I'm currently listening to Death "For All the World to See". If you don't know who they are, they made this proto-punk album by three brothers and written by the oldest brother who rejected a major record deal and died in obscurity telling his brothers that people will one day come looking for the tapes of what they made in 1974. 1974, of course, if you know the history of punk music, was several years before the first person put a pin through their cheek and contemplated the artistic merit of heroin use knowing they were completely unique, what being punk is and, naturally, who sold out, ten years after Bob Dylan played with a band for the first time in a tour and at one show heard a fan yell, "Judas," from the crowd, and ninety years after an art collector said, "Yes, he cut off his ear and he died before anyone appreciated his work. Buy this piece now or you'll regret it. His art is going fast." If you have heard of Death, yes, all the facts that I've learned about them came from the documentary on Netflix because I'm authentic.
This week has been a sing-in-the-car week. The walls in our apartment are paper thin so I constantly feel the need to be quiet so it's nice to climb into my car and blast some music and sing as though there isn't a person next to me at a light looking over. It's been a Frank Turner, Bowie, and Elton John kind of week. I've been belting out "Jet Lag", "Rock & Roll Suicide", and "Border Song" with zero shame. Well, very little shame. Let's not get carried away here, I do sing quieter at lights and will take drives on the highway to avoid intersections.
A dude got super homophobic in my fantasy football's text message group and this was the same dude that dropped "nig" like it was nothing two years ago until I said something to which he responded with, "dude, it's not like I used the whole word," and, "everybody knows there are nigs and then there are regular black people.

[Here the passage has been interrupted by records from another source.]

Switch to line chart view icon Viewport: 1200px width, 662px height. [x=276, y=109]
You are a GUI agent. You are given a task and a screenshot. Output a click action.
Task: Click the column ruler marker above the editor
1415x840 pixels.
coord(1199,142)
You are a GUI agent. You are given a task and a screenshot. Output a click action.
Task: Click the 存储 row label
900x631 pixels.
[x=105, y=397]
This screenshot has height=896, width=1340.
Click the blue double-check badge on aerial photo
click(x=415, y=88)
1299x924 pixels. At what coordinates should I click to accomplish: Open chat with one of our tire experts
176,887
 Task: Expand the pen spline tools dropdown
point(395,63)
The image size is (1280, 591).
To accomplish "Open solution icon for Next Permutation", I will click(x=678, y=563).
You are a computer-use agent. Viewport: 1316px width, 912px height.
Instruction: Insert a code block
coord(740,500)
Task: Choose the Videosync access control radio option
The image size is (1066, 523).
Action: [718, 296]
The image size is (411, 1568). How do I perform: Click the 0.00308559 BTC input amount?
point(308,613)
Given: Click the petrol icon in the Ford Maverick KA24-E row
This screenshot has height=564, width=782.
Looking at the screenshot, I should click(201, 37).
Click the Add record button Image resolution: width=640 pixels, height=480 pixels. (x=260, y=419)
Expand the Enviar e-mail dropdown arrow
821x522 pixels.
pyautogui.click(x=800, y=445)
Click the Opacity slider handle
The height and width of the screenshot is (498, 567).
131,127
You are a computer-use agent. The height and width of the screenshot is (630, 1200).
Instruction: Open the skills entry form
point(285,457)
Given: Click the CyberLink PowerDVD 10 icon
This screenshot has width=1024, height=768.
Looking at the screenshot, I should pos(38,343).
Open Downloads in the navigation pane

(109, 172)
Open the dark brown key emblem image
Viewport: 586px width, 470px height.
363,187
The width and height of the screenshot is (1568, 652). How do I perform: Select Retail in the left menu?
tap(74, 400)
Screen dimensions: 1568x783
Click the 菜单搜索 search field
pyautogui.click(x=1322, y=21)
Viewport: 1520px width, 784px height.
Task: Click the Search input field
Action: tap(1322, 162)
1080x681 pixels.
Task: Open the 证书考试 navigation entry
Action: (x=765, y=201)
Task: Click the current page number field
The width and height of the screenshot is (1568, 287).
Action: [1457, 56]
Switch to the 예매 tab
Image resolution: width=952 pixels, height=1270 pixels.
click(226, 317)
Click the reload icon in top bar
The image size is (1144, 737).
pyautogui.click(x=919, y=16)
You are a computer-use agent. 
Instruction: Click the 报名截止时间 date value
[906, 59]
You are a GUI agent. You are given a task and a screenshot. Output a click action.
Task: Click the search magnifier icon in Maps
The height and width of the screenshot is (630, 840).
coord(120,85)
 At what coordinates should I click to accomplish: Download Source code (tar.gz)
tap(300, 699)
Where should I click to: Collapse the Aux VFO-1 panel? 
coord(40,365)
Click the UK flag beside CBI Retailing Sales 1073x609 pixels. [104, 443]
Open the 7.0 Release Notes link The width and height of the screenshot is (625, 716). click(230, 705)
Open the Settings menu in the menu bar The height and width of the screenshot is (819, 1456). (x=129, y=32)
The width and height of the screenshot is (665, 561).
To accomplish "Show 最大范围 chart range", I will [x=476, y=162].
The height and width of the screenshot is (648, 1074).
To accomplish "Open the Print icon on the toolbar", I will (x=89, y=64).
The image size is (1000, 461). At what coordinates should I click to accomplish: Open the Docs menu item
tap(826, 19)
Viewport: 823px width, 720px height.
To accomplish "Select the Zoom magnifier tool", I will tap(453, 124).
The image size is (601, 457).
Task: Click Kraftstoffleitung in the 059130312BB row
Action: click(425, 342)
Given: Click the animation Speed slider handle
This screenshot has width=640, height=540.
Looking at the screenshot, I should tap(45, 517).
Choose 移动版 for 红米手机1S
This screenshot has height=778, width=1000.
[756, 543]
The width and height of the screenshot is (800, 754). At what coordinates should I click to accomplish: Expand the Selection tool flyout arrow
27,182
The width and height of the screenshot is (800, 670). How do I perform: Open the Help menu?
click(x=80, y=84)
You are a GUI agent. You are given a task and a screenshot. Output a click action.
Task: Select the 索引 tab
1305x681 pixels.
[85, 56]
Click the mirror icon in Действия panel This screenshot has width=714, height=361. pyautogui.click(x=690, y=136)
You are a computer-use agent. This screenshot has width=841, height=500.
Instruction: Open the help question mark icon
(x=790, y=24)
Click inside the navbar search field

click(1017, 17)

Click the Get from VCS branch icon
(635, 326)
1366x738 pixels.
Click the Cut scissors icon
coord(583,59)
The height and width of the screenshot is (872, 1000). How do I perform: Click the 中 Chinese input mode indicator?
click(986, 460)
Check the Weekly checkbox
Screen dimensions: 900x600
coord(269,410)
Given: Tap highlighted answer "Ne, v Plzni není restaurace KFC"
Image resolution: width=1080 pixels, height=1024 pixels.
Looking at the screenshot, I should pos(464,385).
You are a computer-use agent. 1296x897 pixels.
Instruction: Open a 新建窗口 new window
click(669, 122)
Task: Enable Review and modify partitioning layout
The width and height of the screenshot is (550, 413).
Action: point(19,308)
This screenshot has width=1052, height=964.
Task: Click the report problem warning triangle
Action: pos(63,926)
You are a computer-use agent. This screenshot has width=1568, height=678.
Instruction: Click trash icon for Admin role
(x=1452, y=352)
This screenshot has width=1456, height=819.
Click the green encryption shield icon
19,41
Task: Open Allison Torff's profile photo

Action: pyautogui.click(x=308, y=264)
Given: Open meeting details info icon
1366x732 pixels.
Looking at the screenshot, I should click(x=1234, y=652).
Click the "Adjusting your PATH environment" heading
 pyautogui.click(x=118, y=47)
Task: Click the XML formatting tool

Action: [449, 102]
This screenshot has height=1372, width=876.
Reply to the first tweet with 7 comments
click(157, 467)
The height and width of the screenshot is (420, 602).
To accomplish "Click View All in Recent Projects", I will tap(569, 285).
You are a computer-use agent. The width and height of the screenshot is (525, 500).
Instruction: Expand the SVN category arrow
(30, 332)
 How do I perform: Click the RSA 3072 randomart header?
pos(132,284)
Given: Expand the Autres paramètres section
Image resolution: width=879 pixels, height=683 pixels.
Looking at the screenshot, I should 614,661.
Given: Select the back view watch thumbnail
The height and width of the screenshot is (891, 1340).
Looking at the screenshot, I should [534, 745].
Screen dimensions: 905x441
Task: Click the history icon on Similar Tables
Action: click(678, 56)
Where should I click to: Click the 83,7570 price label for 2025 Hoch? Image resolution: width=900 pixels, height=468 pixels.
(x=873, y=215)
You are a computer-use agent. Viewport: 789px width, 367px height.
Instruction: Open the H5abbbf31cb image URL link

Don't be an ignorant Northerner." I had to point out that he's not Chris Rock and that he was still from Green Bay, Wisconsin so when he got homophobic it was again time to say something.
He was repeatedly insinuating that one of the guys in our group was sucking dicks so I insinuated that the accuracy of descriptions were a little too accurate, but the logical conclusion about him was okay. At what point does a guy's graphic descriptions and endless fixation with gay acts start to cause you to wonder if he needs to be accepted for who he is, I asked. He responded to that by asking me if I like to image the guy he was making fun of performing a sexual act with another man to which I then responded that I had more fun imagining him secretly singing Elton John songs while weeping.
At this point he was starting to wonder into being outmatched and said, "is that really the best you can do," which played right into my hand because I'm an expert on Elton John's hit songs. So, I said, "don't worry I won't let the sun go down on you." He then replied back explaining how heterosexual sex works so I responded with the fact that even if he and Susie were holding hands and skimming stones that doesn't mean much. Then other guys started chiming in. One said, don't let the sun go down on this conversation, and the other said, I can't feel the love tonight; and, that was that. If he'd pointed out that I had a conspicuous knowledge of Elton John, I'd say, "yes I do. I sing the crap out of those songs because even if I look gay, that doesn't actually matter at all." Of course, it does matter to me otherwise I wouldn't quiet down at lights. I have homophobic shame about singing but, at the very least, I know it's absurd. In either case, it's best to live out.